-- ИСХОДНЫЙ ТЕКСТ --
◆ ◆ ◆ ◆ ◆ ◆ ◆
Можно, думаю, выделить и другую группу процедур — процедур внутренних, поскольку здесь контроль над дискурсами осуществляется самими же дискурсами. Это — процедуры, которые действуют скорее в качестве принципов классификации, упорядочивания, распределения, как если бы на этот раз речь шла о том, чтобы обуздать другое измерение дискурса: его событийность и случайность.
Речь идет в первую очередь о комментарии. Я полагаю, не будучи, впрочем, в этом вполне уверен, что вряд ли существует общество, где не было бы особо важных повествований, которые пересказываются, повторяются и варьируются; где не было бы формул, текстов, ритуализованных ансамблей дискурсов, которые произносятся соответственно вполне определенным обстоятельствам; где не было бы вещей, высказанных однажды, которые затем сохраняются, поскольку в них предполагают нечто вроде тайны или сокровища. Короче говоря, можно предположить, что во всех обществах весьма регулярно встречается своего рода разноуровневость дискурсов: есть дискурсы, которые "говорятся" и которыми обмениваются изо дня в день, дискурсы, которые исчезают вместе с тем актом, в котором они были высказаны; и есть дискурсы, которые лежат в основе некоторого числа новых актов речи, их подхватывающих, трансформирующих или о них говорящих, — словом, есть также дискурсы, которые — по ту сторону их формулирования — бесконечно сказываются, являются уже сказанными и должны быть еще сказаны. Такие дискурсы хорошо известны в системе нашей культуры: это прежде всего религиозные и юридические тексты, это также весьма любопытные по своему статусу тексты, которые называют "литературными"; в какой-то мере это также и научные тексты.
◆ ◆ ◆ ◆ ◆ ◆ ◆
-- УСЛОВИЕ ЗАДАЧИ --
Перепишите полностью и без изменений приведённый выше текст о внутренних процедурах контроля над дискурсами.

Сохранённые данные
◆ ◆ ◆ ◆ ◆ ◆ ◆
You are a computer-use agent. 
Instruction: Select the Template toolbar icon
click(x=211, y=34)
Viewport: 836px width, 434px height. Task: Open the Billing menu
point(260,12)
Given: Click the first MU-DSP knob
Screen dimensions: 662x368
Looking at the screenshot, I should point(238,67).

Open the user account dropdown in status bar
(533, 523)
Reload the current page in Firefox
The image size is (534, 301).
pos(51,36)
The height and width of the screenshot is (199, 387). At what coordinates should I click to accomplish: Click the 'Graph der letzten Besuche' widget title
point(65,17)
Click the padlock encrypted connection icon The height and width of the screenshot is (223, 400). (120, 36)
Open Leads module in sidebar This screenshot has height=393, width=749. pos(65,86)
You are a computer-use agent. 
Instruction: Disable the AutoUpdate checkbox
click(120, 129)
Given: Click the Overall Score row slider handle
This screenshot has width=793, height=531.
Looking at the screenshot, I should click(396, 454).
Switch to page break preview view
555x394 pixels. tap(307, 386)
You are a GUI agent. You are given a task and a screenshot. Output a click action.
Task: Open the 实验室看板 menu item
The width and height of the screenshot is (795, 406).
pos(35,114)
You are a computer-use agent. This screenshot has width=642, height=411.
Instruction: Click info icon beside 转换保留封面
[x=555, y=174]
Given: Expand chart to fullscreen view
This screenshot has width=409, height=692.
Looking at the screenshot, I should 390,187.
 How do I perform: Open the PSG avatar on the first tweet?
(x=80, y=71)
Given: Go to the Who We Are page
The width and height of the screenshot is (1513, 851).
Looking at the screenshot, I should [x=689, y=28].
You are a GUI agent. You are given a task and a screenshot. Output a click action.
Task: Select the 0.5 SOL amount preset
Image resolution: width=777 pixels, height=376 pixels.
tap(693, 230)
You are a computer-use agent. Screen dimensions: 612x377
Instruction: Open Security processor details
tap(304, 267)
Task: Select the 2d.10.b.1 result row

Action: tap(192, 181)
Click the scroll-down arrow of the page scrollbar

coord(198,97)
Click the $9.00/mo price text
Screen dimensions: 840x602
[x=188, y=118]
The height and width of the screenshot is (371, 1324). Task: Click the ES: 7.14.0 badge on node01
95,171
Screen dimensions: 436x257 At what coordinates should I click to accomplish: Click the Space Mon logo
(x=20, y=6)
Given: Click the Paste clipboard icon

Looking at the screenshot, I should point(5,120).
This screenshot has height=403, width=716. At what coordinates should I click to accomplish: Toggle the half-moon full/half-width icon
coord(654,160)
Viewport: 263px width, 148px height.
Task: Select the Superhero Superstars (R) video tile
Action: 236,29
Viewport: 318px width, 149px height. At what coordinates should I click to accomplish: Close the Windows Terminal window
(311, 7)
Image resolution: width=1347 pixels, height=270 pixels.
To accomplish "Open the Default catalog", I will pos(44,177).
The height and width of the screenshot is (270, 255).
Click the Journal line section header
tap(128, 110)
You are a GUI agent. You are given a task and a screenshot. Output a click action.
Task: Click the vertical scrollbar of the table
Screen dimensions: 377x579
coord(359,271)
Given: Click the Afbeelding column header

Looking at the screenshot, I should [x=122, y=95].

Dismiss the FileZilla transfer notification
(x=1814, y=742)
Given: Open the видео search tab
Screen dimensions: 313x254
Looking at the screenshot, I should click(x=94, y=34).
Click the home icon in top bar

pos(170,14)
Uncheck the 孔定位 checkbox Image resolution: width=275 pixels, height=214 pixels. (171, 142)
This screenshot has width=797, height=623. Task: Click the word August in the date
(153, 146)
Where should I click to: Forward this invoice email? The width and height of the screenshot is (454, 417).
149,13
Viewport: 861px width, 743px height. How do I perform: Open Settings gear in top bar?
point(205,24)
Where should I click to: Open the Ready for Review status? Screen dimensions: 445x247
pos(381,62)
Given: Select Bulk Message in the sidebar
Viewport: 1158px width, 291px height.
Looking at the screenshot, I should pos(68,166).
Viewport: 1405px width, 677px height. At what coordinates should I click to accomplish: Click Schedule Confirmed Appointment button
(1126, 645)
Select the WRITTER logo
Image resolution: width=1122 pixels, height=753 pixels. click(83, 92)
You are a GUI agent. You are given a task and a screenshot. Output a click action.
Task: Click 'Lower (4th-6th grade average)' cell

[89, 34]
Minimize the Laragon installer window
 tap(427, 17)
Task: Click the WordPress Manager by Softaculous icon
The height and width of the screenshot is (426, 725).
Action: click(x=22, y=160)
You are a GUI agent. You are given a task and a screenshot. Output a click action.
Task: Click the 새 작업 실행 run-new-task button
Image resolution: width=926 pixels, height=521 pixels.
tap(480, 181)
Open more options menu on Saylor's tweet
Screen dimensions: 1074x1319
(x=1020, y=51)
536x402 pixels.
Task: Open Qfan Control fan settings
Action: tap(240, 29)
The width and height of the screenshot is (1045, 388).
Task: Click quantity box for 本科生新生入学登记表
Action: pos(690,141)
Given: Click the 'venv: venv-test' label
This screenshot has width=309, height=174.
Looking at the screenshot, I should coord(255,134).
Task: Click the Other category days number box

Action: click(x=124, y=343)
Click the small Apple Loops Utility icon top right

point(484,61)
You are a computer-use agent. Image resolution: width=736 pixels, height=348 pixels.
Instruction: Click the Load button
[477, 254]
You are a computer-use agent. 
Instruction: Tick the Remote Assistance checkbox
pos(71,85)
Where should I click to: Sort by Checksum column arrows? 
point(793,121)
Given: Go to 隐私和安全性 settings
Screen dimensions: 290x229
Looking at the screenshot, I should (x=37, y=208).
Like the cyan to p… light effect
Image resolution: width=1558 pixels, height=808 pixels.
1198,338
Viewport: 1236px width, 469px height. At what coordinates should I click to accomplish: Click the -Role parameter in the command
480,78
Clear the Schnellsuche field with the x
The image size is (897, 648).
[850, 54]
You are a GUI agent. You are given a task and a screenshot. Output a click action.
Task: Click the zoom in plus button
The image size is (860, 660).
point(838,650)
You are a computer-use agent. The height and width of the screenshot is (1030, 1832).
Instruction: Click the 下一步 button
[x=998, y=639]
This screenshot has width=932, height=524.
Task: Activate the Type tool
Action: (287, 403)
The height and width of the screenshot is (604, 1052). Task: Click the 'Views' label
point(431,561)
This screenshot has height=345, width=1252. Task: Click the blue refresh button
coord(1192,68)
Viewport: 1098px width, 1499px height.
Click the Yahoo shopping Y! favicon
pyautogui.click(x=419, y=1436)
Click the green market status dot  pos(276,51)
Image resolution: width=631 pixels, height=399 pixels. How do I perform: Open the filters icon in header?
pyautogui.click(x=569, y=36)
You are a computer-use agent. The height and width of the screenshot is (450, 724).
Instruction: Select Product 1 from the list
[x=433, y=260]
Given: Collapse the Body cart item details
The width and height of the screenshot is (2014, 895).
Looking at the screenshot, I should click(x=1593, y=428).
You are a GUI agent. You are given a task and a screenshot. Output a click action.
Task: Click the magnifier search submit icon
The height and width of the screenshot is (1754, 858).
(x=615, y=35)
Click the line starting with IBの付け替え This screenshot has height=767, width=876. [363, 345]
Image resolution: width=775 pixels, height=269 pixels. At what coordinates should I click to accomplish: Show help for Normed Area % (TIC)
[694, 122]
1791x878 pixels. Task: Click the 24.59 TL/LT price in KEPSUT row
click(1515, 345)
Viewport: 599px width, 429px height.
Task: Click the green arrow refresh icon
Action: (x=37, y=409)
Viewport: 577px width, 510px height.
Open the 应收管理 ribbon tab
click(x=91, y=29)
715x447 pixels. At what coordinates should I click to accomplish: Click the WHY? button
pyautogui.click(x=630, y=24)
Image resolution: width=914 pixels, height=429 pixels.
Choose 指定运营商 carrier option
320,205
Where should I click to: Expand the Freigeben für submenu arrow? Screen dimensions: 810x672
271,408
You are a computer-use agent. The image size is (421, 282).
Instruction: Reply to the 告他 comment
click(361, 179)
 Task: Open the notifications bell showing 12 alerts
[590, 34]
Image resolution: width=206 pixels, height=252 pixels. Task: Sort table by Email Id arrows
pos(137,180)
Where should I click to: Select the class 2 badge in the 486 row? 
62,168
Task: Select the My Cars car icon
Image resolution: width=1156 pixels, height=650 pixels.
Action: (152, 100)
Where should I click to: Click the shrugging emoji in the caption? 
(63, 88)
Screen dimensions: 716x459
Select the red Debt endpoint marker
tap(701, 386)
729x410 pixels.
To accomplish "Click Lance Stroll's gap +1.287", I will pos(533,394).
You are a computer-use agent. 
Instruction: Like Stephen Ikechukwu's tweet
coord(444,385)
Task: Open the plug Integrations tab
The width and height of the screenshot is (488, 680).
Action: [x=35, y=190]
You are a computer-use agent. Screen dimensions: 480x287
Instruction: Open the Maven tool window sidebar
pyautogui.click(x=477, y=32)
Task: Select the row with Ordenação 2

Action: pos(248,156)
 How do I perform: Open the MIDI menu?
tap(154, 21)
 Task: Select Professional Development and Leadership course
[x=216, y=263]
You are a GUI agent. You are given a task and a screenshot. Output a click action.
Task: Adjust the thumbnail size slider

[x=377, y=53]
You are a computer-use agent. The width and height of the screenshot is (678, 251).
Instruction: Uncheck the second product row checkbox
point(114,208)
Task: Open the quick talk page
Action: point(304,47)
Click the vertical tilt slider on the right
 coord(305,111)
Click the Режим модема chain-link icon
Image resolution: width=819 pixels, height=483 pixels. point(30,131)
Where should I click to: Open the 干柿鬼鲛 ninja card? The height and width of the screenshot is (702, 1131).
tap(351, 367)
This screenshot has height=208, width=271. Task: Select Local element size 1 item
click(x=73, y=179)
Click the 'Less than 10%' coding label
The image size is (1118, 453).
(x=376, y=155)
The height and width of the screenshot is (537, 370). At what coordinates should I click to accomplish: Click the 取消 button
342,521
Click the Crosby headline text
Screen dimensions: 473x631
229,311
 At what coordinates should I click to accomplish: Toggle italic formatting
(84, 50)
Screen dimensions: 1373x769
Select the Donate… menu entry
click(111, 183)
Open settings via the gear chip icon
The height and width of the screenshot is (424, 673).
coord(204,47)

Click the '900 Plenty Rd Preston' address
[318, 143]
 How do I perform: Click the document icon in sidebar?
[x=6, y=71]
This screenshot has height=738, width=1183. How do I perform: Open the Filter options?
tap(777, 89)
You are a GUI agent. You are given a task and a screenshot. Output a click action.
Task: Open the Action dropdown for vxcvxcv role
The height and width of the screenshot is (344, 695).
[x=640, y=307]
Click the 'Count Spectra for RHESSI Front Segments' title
◆ ◆ ◆ ◆ ◆ ◆ ◆
-- ОТВЕТ --
Можно, думаю, выделить и другую группу процедур — процедур внутренних, поскольку здесь контроль над дискурсами осуществляется самими же дискурсами. Это — процедуры, которые действуют скорее в качестве принципов классификации, упорядочивания, распределения, как если бы на этот раз речь шла о том, чтобы обуздать другое измерение дискурса: его событийность и случайность.
Речь идет в первую очередь о комментарии. Я полагаю, не будучи, впрочем, в этом вполне уверен, что вряд ли существует общество, где не было бы особо важных повествований, которые пересказываются, повторяются и варьируются; где не было бы формул, текстов, ритуализованных ансамблей дискурсов, которые произносятся соответственно вполне определенным обстоятельствам; где не было бы вещей, высказанных однажды, которые затем сохраняются, поскольку в них предполагают нечто вроде тайны или сокровища. Короче говоря, можно предположить, что во всех обществах весьма регулярно встречается своего рода разноуровневость дискурсов: есть дискурсы, которые "говорятся" и которыми обмениваются изо дня в день, дискурсы, которые исчезают вместе с тем актом, в котором они были высказаны; и есть дискурсы, которые лежат в основе некоторого числа новых актов речи, их подхватывающих, трансформирующих или о них говорящих, — словом, есть также дискурсы, которые — по ту сторону их формулирования — бесконечно сказываются, являются уже сказанными и должны быть еще сказаны. Такие дискурсы хорошо известны в системе нашей культуры: это прежде всего религиозные и юридические тексты, это также весьма любопытные по своему статусу тексты, которые называют "литературными"; в какой-то мере это также и научные тексты.